[Set problem]:
Would you resume the parliamentary speech on defense spending below, picking up right after its final sentence?

Mr CAIRNS (Yarra) .- No sane person wants war. I should say that even if an insane person wanted war, he would not admit it. Every sane person wants an insurance against war. The only point really at issue is the nature of the insurance policy. I suggest that the difference between the Government and the Opposition -on that matter is that the Government looks mainly to military, naval and air forces and that the Opposition looks mainly to international co-operation and economic development.

Much has been said in the course of this debate to test or justify the total vote for the defence services. The Minister for Defence (Sir Philip McBride) and Government supporters have sought to justify the total defence expenditure on several main grounds, to which I should like to direct -the attention of the committee now. The first ground was the international situation. It appears that, although the international situation was bad from 1950 to 1954, it has been getting increasingly better since then. The second ground referred to was the state of the national economy. The Government has said that, in assessing defence expenditure, it has had in view the importance of maintaining economic stability. All that needs to be said about that argument is that economic stability has not been -maintained by the Government. The third matter mentioned was the claims of national development, lt is worth while for the com mittee to note that the claims of national development tend to be considered as things which conflict with the national defence policy. The fourth matter mentioned by the Minister was related to strategic plans. I point out there that neither the Minister nor any other government spokesman made reference to the economic condition or the economic development of other countries.

[Extracted data]:
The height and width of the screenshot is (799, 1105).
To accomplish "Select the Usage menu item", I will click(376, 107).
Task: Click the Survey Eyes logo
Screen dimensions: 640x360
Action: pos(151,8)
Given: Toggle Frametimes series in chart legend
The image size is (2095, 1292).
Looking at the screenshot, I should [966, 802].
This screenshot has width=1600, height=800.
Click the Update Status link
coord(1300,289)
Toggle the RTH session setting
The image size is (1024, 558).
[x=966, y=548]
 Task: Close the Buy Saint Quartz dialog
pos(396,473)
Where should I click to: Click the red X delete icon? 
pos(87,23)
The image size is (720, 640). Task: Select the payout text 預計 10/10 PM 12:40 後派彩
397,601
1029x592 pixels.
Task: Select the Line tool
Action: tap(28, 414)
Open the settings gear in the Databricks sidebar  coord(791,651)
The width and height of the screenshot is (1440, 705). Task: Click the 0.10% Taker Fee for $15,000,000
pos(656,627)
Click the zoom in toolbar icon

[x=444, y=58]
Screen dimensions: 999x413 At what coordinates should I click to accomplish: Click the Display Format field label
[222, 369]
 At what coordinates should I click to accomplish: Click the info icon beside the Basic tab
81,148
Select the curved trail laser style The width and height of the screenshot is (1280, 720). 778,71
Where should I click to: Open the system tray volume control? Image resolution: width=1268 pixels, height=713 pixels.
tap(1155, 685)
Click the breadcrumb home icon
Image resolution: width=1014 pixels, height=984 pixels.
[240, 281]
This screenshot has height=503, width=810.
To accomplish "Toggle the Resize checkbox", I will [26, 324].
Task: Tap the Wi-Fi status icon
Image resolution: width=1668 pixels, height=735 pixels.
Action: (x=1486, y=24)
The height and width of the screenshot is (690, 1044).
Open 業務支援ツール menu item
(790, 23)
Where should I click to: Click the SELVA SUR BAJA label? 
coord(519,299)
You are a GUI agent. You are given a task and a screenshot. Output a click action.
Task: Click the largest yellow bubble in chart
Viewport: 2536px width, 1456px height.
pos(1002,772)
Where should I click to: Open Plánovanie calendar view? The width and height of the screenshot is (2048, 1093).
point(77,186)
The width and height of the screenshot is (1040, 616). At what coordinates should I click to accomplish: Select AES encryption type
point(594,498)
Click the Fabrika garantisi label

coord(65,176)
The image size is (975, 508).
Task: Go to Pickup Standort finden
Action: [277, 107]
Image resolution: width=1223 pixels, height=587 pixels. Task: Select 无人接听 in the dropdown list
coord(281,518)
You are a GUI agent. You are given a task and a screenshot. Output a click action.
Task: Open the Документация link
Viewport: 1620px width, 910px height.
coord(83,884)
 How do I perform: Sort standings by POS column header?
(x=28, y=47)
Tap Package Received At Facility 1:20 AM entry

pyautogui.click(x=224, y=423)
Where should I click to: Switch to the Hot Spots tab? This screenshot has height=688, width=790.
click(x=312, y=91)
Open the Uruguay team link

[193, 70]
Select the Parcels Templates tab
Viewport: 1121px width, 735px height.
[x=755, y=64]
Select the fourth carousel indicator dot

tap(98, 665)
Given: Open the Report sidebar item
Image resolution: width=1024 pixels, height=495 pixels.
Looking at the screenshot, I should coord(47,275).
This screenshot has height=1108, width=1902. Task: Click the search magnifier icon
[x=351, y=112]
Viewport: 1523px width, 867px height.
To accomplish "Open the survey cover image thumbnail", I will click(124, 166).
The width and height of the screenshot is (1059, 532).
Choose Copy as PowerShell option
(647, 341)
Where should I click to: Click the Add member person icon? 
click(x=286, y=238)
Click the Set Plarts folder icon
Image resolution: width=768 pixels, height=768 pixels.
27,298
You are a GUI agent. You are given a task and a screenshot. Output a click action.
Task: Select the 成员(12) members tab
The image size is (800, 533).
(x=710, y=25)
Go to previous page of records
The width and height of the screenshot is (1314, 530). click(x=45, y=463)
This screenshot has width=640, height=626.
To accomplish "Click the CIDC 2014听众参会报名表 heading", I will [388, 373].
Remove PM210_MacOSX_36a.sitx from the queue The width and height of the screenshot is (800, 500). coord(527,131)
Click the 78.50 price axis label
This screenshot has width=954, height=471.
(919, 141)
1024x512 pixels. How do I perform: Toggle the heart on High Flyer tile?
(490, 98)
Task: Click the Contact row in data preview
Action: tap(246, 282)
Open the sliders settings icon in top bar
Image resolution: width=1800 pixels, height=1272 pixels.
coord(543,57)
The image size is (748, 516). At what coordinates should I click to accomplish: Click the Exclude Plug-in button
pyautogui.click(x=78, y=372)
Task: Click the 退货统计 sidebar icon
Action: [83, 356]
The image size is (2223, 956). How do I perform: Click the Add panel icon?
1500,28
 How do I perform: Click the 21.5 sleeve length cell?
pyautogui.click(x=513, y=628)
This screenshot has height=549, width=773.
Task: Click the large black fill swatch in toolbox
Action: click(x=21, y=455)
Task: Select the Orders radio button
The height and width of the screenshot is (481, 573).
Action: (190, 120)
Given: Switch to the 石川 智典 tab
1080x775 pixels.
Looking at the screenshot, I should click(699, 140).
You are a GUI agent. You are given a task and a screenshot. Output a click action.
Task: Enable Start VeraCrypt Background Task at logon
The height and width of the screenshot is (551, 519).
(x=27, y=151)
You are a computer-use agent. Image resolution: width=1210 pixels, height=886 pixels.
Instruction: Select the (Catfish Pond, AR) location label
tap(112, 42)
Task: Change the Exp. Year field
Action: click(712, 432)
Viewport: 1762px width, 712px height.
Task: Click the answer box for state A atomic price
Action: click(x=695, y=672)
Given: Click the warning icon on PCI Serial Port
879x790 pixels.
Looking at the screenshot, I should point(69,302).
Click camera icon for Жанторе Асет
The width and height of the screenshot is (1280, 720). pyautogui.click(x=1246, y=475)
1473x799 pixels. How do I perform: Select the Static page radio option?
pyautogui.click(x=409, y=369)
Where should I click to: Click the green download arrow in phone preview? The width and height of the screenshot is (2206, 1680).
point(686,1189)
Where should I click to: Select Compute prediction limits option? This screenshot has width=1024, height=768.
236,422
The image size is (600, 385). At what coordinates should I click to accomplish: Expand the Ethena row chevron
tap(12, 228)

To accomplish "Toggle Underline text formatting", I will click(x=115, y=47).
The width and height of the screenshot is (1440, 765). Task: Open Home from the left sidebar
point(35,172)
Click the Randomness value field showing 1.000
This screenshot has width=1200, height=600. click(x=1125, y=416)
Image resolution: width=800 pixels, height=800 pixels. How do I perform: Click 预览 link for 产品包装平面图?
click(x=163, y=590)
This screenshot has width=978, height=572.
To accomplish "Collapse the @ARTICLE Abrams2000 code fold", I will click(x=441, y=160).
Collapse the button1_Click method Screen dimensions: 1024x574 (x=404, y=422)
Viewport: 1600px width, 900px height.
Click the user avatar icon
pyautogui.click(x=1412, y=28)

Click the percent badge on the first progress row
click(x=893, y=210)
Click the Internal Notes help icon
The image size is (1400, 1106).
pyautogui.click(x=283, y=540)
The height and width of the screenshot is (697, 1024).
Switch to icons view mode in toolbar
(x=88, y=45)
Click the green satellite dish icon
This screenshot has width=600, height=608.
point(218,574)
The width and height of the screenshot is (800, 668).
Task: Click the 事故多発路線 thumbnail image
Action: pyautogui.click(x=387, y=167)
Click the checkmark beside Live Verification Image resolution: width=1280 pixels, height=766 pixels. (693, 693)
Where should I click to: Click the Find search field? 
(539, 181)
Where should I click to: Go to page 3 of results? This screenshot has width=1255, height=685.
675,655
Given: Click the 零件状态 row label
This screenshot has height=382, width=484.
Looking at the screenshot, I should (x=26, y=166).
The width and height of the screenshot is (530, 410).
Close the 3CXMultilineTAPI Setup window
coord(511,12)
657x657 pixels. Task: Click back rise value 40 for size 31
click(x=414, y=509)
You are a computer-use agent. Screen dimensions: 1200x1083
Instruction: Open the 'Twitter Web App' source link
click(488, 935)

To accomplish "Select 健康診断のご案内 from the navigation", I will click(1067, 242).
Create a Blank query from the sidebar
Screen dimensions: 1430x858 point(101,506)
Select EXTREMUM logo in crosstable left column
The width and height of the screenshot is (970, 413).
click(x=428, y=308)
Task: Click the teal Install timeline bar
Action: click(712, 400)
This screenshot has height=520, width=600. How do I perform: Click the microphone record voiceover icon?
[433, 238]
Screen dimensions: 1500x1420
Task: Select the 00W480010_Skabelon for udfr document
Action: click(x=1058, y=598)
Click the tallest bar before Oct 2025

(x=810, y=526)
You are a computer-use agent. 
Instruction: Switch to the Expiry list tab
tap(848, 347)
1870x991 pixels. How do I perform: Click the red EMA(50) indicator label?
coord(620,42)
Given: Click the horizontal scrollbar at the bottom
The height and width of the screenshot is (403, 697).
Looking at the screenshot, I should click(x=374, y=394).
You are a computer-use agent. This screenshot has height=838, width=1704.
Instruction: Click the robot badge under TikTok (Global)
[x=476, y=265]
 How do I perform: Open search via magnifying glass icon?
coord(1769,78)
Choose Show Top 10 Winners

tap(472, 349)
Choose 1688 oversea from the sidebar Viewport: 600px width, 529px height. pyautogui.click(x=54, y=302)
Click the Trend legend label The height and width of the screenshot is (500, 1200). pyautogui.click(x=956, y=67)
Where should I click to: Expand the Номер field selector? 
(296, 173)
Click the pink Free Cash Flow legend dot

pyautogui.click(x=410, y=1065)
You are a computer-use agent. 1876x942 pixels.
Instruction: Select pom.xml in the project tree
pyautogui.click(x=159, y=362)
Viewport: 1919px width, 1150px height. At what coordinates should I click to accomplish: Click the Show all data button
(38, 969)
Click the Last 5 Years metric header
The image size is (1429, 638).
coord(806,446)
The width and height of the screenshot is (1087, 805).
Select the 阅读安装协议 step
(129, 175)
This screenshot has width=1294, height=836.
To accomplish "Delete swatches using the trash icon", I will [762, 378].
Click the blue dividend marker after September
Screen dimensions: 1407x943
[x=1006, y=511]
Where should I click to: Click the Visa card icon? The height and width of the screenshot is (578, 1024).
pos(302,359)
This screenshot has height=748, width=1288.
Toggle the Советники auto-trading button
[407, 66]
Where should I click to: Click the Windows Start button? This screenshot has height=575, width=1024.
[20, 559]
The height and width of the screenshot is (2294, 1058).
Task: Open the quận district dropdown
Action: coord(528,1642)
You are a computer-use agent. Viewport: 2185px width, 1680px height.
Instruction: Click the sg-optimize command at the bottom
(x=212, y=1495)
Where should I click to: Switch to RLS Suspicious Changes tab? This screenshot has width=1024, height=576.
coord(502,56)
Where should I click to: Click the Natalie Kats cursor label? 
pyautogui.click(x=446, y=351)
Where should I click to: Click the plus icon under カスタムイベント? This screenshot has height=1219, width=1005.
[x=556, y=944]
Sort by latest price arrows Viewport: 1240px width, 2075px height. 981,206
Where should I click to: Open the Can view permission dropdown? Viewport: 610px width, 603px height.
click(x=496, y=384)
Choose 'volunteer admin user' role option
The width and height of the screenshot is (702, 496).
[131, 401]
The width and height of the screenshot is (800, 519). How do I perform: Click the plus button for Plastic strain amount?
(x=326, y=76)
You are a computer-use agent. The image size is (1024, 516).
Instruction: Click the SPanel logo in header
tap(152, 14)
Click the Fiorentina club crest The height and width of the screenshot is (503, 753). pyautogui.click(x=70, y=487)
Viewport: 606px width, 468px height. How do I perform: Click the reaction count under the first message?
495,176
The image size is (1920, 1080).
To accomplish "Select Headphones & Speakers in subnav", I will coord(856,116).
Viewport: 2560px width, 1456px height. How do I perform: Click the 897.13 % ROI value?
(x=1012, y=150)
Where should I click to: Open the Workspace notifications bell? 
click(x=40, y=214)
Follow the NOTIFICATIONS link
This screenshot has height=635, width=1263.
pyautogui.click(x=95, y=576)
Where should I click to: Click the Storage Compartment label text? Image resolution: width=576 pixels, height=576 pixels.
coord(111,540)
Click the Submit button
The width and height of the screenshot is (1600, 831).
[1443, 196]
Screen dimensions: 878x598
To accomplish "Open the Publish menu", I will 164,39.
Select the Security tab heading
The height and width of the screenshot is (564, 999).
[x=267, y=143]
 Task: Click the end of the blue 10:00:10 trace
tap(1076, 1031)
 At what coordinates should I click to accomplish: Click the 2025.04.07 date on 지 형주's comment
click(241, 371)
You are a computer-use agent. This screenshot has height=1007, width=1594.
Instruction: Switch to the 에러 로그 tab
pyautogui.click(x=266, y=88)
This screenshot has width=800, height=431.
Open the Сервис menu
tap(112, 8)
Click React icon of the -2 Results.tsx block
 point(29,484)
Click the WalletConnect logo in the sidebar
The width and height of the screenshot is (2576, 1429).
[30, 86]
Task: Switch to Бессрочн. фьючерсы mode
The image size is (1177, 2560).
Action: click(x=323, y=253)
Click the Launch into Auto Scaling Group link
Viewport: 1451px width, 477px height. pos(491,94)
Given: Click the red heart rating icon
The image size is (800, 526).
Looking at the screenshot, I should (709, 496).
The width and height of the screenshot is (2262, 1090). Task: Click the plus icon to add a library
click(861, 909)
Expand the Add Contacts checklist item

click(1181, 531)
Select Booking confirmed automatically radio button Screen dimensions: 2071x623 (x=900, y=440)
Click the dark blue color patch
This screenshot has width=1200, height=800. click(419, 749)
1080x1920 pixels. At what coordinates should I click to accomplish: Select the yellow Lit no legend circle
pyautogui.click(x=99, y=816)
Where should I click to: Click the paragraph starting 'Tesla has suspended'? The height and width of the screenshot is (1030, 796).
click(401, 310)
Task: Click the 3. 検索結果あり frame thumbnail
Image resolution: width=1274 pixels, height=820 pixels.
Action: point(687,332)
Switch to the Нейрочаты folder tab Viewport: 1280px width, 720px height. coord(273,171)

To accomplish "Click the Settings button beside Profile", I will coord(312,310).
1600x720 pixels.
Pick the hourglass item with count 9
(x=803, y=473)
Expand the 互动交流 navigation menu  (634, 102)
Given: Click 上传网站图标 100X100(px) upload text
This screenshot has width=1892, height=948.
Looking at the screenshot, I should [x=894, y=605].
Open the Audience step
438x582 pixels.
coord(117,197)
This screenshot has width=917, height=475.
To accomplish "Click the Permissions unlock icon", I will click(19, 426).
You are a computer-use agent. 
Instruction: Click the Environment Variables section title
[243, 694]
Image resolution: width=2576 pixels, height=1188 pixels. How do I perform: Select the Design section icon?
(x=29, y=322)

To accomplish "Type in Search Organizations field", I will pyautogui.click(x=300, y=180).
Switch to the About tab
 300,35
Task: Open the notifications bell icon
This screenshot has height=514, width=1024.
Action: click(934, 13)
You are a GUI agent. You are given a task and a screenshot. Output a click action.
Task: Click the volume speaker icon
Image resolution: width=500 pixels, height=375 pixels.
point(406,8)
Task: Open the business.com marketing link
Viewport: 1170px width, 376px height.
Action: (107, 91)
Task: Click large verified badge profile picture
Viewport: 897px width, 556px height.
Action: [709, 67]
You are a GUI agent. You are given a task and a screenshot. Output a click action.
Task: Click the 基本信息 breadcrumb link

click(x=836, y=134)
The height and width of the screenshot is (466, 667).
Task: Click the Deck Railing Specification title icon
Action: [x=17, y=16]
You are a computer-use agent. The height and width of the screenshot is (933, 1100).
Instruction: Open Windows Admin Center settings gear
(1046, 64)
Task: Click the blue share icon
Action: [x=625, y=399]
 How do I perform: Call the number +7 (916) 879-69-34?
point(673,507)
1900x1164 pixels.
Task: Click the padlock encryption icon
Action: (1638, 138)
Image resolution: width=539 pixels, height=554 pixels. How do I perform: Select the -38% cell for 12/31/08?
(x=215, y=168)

[Output for this exercise]:
The Minister said, also, that what a country could devote to defence was a matter of judgment, in the light of its own circumstances. In that connexion, there are differences of opinion which sometimes cross party lines. In arriving at a judgment, the psychology of defence must be taken into account. The Government's domestic policy depends upon a high priority being given to defence and also to social tension in the international field. Broadly speaking, the Government's policy is dominated by the issue of anti-communism. Therefore, for domestic purposes, it is necessary for the Government to place defence and the social tensions arising therefrom in a position of high priority.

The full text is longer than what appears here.